Answer

**step1** Understanding the problem

The problem asks us to find the value of a sum of logarithms. Each term in the sum is of the form $$\log_3 \left(1+\dfrac{1}{n}\right)$$, where 'n' starts from 3 and goes up to 80. The sum is given as:
$$ \log_3 \left(1+\dfrac{1}{3}\right)+ \log_3 \left(1+\dfrac{1}{4}\right) +\cdots+ \log_3 \left(1+\dfrac{1}{80}\right)$$

**step2** Simplifying the argument of each logarithm

Before summing the logarithms, let's simplify the expression inside each logarithm. For a general term $$\left(1+\dfrac{1}{n}\right)$$, we can combine the terms into a single fraction:
$$1+\dfrac{1}{n} = \dfrac{n}{n} + \dfrac{1}{n} = \dfrac{n+1}{n}$$
Applying this simplification to each term in the sum:
The first term becomes: $$\log_3 \left(1+\dfrac{1}{3}\right) = \log_3 \left(\dfrac{3+1}{3}\right) = \log_3 \left(\dfrac{4}{3}\right)$$.
The second term becomes: $$\log_3 \left(1+\dfrac{1}{4}\right) = \log_3 \left(\dfrac{4+1}{4}\right) = \log_3 \left(\dfrac{5}{4}\right)$$.
This pattern continues for all terms up to the last one:
The last term becomes: $$\log_3 \left(1+\dfrac{1}{80}\right) = \log_3 \left(\dfrac{80+1}{80}\right) = \log_3 \left(\dfrac{81}{80}\right)$$.
So, the original sum can be rewritten as:
$$ \log_3 \left(\dfrac{4}{3}\right)+ \log_3 \left(\dfrac{5}{4}\right) +\cdots+ \log_3 \left(\dfrac{81}{80}\right)$$

**step3** Applying the logarithm product rule

We use the logarithm property that states the sum of logarithms with the same base is equal to the logarithm of the product of their arguments.
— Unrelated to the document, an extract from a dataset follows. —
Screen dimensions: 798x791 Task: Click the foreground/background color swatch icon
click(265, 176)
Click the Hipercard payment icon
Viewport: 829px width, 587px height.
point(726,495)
The property is: $$\log_b x + \log_b y = \log_b (xy)$$.
Applying this property to our sum, we combine all the terms into a single logarithm:
$$ \log_3 \left(\dfrac{4}{3}\right)+ \log_3 \left(\dfrac{5}{4}\right) +\cdots+ \log_3 \left(\dfrac{81}{80}\right) = \log_3 \left( \dfrac{4}{3} \times \dfrac{5}{4} \times \dfrac{6}{5} \times \cdots \times \dfrac{80}{79} \times \dfrac{81}{80} \right)$$

**step4** Evaluating the product inside the logarithm

Now, let's evaluate the product inside the logarithm. This is a telescoping product, where many terms cancel out:
$$ P = \dfrac{4}{3} \times \dfrac{5}{4} \times \dfrac{6}{5} \times \cdots \times \dfrac{80}{79} \times \dfrac{81}{80} $$
Observe the cancellation pattern: the numerator of each fraction cancels with the denominator of the subsequent fraction. For example, the '4' in the numerator of the first fraction cancels with the '4' in the denominator of the second fraction. The '5' in the numerator of the second fraction cancels with the '5' in the denominator of the third fraction, and so on.
$$ P = \dfrac{\cancel{4}}{3} \times \dfrac{\cancel{5}}{\cancel{4}} \times \dfrac{\cancel{6}}{\cancel{5}} \times \cdots \times \dfrac{\cancel{80}}{\cancel{79}} \times \dfrac{81}{\cancel{80}} $$
After all cancellations, only the denominator of the first fraction and the numerator of the last fraction remain:
$$ P = \dfrac{81}{3} $$
Now, perform the division:
$$ P = 27 $$

**step5** Calculating the final logarithm value

Finally, we substitute the simplified product back into the logarithm expression:
$$ \log_3 (P) = \log_3 (27) $$
To find the value of $$\log_3 (27)$$, we need to determine what power of 3 results in 27.
We can list the powers of 3:
$$3^1 = 3$$
$$3^2 = 9$$
$$3^3 = 27$$
Since $$3^3 = 27$$, it means that $$\log_3 (27) = 3$$.

**step6** Concluding the answer

The value of the given expression is 3.